Saved data entries
_ _ _ _ _

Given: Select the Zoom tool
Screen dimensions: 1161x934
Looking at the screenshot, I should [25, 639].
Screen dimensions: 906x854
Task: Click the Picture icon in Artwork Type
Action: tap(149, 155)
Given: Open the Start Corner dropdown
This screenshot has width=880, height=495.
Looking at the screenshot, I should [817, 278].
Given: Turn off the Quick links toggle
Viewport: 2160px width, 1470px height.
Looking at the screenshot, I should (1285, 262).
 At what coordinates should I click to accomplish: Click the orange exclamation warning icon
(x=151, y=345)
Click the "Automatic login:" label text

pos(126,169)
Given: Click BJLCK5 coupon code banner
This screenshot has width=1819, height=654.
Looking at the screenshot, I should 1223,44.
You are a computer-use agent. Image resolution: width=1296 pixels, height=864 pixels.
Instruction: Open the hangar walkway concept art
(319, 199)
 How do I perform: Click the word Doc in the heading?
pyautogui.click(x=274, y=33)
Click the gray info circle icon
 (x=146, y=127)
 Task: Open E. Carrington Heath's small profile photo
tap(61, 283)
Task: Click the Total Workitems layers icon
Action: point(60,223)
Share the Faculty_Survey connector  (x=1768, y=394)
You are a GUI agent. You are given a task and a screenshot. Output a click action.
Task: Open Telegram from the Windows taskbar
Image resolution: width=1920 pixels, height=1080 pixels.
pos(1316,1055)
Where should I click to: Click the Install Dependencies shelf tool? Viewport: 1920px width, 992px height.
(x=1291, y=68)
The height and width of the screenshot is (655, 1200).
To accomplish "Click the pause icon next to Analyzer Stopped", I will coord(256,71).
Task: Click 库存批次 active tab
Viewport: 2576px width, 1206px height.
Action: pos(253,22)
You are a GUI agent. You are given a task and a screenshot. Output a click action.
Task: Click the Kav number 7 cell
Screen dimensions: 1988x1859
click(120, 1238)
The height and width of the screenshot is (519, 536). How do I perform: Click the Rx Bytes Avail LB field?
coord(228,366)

_ _ _ _ _

_WORK ITEM_: Reproduce all of the records exactly.

_SOLUTION BELOW_:
Given: Select the Zoom tool
Screen dimensions: 1161x934
Looking at the screenshot, I should [25, 639].
Screen dimensions: 906x854
Task: Click the Picture icon in Artwork Type
Action: tap(149, 155)
Given: Open the Start Corner dropdown
This screenshot has width=880, height=495.
Looking at the screenshot, I should [817, 278].
Given: Turn off the Quick links toggle
Viewport: 2160px width, 1470px height.
Looking at the screenshot, I should (1285, 262).
 At what coordinates should I click to accomplish: Click the orange exclamation warning icon
(x=151, y=345)
Click the "Automatic login:" label text

pos(126,169)
Given: Click BJLCK5 coupon code banner
This screenshot has width=1819, height=654.
Looking at the screenshot, I should 1223,44.
You are a computer-use agent. Image resolution: width=1296 pixels, height=864 pixels.
Instruction: Open the hangar walkway concept art
(319, 199)
 How do I perform: Click the word Doc in the heading?
pyautogui.click(x=274, y=33)
Click the gray info circle icon
 (x=146, y=127)
 Task: Open E. Carrington Heath's small profile photo
tap(61, 283)
Task: Click the Total Workitems layers icon
Action: point(60,223)
Share the Faculty_Survey connector  (x=1768, y=394)
You are a GUI agent. You are given a task and a screenshot. Output a click action.
Task: Open Telegram from the Windows taskbar
Image resolution: width=1920 pixels, height=1080 pixels.
pos(1316,1055)
Where should I click to: Click the Install Dependencies shelf tool? Viewport: 1920px width, 992px height.
(x=1291, y=68)
The height and width of the screenshot is (655, 1200).
To accomplish "Click the pause icon next to Analyzer Stopped", I will coord(256,71).
Task: Click 库存批次 active tab
Viewport: 2576px width, 1206px height.
Action: pos(253,22)
You are a GUI agent. You are given a task and a screenshot. Output a click action.
Task: Click the Kav number 7 cell
Screen dimensions: 1988x1859
click(120, 1238)
The height and width of the screenshot is (519, 536). How do I perform: Click the Rx Bytes Avail LB field?
coord(228,366)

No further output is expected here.